# Measuring Human Rights: High School Mathematics Unit

### Learning Objectives

Students will be able to:

- Represent data appropriately using frequency tables, histograms, and box plots.

- Draw conclusions from the data displayed.

- Analyze data provided in various plot forms and draw conclusions from the data displayed

- Identify similarities and differences in shape, center and spread of various data sets across and within specific representations.

### Standards Addressed

**Math Content Standards**

**S.ID.1.**Represent data with plots on the real number line (dot plots, histograms, and box plots).
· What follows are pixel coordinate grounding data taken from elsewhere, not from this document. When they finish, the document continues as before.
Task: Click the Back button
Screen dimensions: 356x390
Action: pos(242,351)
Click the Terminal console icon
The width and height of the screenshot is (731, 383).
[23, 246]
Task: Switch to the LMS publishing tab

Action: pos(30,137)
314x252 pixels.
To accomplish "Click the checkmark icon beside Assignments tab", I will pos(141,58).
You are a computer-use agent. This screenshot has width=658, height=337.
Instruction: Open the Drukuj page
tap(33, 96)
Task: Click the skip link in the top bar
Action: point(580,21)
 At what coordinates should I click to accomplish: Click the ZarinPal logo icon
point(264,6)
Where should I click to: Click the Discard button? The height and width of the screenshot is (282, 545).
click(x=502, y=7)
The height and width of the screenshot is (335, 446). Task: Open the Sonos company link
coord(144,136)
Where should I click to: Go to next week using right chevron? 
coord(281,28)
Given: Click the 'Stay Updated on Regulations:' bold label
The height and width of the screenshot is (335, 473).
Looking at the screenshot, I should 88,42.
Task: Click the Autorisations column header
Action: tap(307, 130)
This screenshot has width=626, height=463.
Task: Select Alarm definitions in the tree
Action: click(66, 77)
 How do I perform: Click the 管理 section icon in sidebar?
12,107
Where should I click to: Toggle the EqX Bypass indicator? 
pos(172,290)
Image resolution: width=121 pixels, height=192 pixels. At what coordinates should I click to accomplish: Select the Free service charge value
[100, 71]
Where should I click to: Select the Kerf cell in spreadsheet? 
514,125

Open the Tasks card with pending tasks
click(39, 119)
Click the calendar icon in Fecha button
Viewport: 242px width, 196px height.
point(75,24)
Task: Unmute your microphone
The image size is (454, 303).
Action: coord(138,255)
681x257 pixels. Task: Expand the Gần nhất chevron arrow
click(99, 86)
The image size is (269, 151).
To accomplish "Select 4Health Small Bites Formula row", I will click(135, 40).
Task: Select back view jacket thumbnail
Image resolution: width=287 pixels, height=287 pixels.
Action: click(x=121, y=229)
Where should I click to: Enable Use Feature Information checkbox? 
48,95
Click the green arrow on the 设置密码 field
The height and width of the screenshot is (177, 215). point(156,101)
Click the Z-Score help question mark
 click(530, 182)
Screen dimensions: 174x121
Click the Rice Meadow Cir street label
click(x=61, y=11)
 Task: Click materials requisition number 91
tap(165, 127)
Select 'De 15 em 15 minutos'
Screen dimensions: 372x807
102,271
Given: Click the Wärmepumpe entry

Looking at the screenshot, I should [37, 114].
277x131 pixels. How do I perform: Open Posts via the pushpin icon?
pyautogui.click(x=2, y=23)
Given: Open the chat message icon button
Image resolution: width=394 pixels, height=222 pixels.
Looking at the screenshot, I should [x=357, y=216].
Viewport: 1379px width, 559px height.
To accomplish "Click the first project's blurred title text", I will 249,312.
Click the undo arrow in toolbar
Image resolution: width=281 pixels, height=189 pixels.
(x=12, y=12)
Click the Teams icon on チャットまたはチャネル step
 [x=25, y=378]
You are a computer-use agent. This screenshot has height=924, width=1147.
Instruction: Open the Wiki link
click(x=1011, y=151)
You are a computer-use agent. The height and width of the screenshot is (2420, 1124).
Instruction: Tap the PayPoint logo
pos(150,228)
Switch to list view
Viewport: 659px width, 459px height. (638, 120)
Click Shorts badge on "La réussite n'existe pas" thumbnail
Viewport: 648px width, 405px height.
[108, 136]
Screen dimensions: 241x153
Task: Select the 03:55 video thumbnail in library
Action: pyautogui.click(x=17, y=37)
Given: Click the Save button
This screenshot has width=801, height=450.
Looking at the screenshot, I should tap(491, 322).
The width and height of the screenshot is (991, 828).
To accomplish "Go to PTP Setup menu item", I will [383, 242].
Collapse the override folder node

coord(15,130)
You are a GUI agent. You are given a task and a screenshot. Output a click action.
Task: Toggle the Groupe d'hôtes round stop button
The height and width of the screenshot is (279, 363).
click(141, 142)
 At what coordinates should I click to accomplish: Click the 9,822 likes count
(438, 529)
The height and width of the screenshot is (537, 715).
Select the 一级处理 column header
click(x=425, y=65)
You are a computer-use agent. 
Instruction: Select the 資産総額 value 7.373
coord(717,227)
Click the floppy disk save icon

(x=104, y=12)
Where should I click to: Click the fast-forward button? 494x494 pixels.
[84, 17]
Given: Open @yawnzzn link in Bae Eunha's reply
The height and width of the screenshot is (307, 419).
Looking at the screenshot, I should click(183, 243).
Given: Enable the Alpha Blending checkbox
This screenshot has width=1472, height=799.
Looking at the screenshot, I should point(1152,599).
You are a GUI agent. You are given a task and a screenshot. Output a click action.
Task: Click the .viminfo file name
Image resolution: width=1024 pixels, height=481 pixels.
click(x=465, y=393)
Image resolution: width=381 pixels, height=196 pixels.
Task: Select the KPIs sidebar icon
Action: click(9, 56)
**S.ID.2.**Use statistics appropriate to the shape of the data distribution to compare center (median, mean) and spread (interquartile range, Standard deviation) for two or more data sets.

**Math Practice Standards**

**MP.1**Make sense of problems and persevere in solving them.

**MP.4**Model with mathematics.

**MP.5**Use appropriate tools strategically.

## Instructional Approach

### Teacher Introduction

- Two of the main indicators the United Nations use to measure the degree to which people in countries around the world have adequate food are:

- The prevalence (in %) of children <5 who are underweight
- The percent of adults with body mass index (BMI) <18.5

- Explain that we will spend the next few lessons examining these indicators. Today we will begin with the first one: the prevalence of children<5 who are underweight. Project the map of the prevalence (in %) of children <5 who are underweight according to regions and countries in the world.

- Tell students that the next two lessons focus on our own estimations on how many children in the world are underweight, then we will go deeper into the United Nation’s data.

### Individual/Partner Work

- Have students visit one of the following sites:

http://gamapserver.who.int/gho/interactive_charts/mdg1/atlas.html

http://apps.who.int/gho/data/node.main.1098?lang=en-

- Ask students to use the most recent date data for countries (between 2000-2010) and consider how they might use some of this data to estimate the number of underweight children in the entire world. Inform them that according to the UN population division the total number of children under 5 in the world is
**about 642 million**(for example, add percentages of China, India and USA + other large countries) Approximately**20% of the children under the age of 5 live in India**. India’s population is over 1.2 billion.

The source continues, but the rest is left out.